(Stored records)
= Beginning of Section =
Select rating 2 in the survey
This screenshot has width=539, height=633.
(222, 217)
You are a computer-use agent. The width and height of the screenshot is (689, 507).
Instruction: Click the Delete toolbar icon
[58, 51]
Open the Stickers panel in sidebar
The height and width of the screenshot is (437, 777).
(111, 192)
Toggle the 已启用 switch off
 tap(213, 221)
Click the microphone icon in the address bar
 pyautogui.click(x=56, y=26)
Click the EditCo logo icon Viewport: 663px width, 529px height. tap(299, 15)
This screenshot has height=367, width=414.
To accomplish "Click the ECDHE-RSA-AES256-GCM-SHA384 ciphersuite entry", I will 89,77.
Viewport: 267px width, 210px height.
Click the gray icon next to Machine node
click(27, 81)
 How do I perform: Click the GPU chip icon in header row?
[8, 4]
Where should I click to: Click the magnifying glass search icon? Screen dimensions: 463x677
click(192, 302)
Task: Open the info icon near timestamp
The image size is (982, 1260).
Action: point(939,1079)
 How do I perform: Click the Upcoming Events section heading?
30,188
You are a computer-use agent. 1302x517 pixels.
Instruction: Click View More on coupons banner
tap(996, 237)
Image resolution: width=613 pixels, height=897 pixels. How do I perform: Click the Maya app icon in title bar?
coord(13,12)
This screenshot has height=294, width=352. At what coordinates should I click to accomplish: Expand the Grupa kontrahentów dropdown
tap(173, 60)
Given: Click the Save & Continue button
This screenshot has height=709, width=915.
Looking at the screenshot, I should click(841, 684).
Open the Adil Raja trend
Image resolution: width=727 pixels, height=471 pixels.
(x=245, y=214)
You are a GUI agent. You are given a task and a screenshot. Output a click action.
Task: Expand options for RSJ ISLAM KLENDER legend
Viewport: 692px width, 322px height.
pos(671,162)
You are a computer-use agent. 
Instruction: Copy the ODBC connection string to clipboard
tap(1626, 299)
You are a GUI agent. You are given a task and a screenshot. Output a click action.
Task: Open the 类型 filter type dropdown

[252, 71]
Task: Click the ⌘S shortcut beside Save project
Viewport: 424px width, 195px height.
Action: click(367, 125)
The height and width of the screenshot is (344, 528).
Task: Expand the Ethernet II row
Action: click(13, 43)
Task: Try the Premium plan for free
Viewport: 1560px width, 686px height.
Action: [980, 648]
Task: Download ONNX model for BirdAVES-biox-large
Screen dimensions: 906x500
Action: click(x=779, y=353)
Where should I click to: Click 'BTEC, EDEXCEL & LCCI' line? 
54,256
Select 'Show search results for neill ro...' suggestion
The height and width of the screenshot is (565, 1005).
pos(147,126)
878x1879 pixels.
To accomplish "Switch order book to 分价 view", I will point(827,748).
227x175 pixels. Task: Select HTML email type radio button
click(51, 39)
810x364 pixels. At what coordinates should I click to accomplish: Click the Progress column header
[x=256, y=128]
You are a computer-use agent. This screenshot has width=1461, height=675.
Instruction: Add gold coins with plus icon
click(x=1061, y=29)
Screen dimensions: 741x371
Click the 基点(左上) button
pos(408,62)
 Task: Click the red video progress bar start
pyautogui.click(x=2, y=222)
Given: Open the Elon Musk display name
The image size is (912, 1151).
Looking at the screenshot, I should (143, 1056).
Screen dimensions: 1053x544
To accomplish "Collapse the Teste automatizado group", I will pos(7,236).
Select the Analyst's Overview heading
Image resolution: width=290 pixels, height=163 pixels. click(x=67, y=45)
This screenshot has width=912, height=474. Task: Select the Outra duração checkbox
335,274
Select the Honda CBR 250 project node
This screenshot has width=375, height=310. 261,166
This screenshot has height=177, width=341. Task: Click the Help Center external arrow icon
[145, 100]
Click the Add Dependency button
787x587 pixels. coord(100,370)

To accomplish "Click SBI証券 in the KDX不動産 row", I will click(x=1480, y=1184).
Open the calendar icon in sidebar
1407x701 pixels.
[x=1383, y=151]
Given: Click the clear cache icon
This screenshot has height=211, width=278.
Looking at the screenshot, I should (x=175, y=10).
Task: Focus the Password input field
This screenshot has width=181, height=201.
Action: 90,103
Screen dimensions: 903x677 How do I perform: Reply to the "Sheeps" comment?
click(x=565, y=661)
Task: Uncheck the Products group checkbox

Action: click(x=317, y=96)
= End of Section =
All records above must be set down exactly, please.

Select rating 2 in the survey
This screenshot has width=539, height=633.
(222, 217)
You are a computer-use agent. The width and height of the screenshot is (689, 507).
Instruction: Click the Delete toolbar icon
[58, 51]
Open the Stickers panel in sidebar
The height and width of the screenshot is (437, 777).
(111, 192)
Toggle the 已启用 switch off
 tap(213, 221)
Click the microphone icon in the address bar
 pyautogui.click(x=56, y=26)
Click the EditCo logo icon Viewport: 663px width, 529px height. tap(299, 15)
This screenshot has height=367, width=414.
To accomplish "Click the ECDHE-RSA-AES256-GCM-SHA384 ciphersuite entry", I will 89,77.
Viewport: 267px width, 210px height.
Click the gray icon next to Machine node
click(27, 81)
 How do I perform: Click the GPU chip icon in header row?
[8, 4]
Where should I click to: Click the magnifying glass search icon? Screen dimensions: 463x677
click(192, 302)
Task: Open the info icon near timestamp
The image size is (982, 1260).
Action: point(939,1079)
 How do I perform: Click the Upcoming Events section heading?
30,188
You are a computer-use agent. 1302x517 pixels.
Instruction: Click View More on coupons banner
tap(996, 237)
Image resolution: width=613 pixels, height=897 pixels. How do I perform: Click the Maya app icon in title bar?
coord(13,12)
This screenshot has height=294, width=352. At what coordinates should I click to accomplish: Expand the Grupa kontrahentów dropdown
tap(173, 60)
Given: Click the Save & Continue button
This screenshot has height=709, width=915.
Looking at the screenshot, I should click(841, 684).
Open the Adil Raja trend
Image resolution: width=727 pixels, height=471 pixels.
(x=245, y=214)
You are a GUI agent. You are given a task and a screenshot. Output a click action.
Task: Expand options for RSJ ISLAM KLENDER legend
Viewport: 692px width, 322px height.
pos(671,162)
You are a computer-use agent. 
Instruction: Copy the ODBC connection string to clipboard
tap(1626, 299)
You are a GUI agent. You are given a task and a screenshot. Output a click action.
Task: Open the 类型 filter type dropdown

[252, 71]
Task: Click the ⌘S shortcut beside Save project
Viewport: 424px width, 195px height.
Action: click(367, 125)
The height and width of the screenshot is (344, 528).
Task: Expand the Ethernet II row
Action: click(13, 43)
Task: Try the Premium plan for free
Viewport: 1560px width, 686px height.
Action: [980, 648]
Task: Download ONNX model for BirdAVES-biox-large
Screen dimensions: 906x500
Action: click(x=779, y=353)
Where should I click to: Click 'BTEC, EDEXCEL & LCCI' line? 
54,256
Select 'Show search results for neill ro...' suggestion
The height and width of the screenshot is (565, 1005).
pos(147,126)
878x1879 pixels.
To accomplish "Switch order book to 分价 view", I will point(827,748).
227x175 pixels. Task: Select HTML email type radio button
click(51, 39)
810x364 pixels. At what coordinates should I click to accomplish: Click the Progress column header
[x=256, y=128]
You are a computer-use agent. This screenshot has width=1461, height=675.
Instruction: Add gold coins with plus icon
click(x=1061, y=29)
Screen dimensions: 741x371
Click the 基点(左上) button
pos(408,62)
 Task: Click the red video progress bar start
pyautogui.click(x=2, y=222)
Given: Open the Elon Musk display name
The image size is (912, 1151).
Looking at the screenshot, I should (143, 1056).
Screen dimensions: 1053x544
To accomplish "Collapse the Teste automatizado group", I will pos(7,236).
Select the Analyst's Overview heading
Image resolution: width=290 pixels, height=163 pixels. click(x=67, y=45)
This screenshot has width=912, height=474. Task: Select the Outra duração checkbox
335,274
Select the Honda CBR 250 project node
This screenshot has width=375, height=310. 261,166
This screenshot has height=177, width=341. Task: Click the Help Center external arrow icon
[145, 100]
Click the Add Dependency button
787x587 pixels. coord(100,370)

To accomplish "Click SBI証券 in the KDX不動産 row", I will click(x=1480, y=1184).
Open the calendar icon in sidebar
1407x701 pixels.
[x=1383, y=151]
Given: Click the clear cache icon
This screenshot has height=211, width=278.
Looking at the screenshot, I should (x=175, y=10).
Task: Focus the Password input field
This screenshot has width=181, height=201.
Action: 90,103
Screen dimensions: 903x677 How do I perform: Reply to the "Sheeps" comment?
click(x=565, y=661)
Task: Uncheck the Products group checkbox

Action: click(x=317, y=96)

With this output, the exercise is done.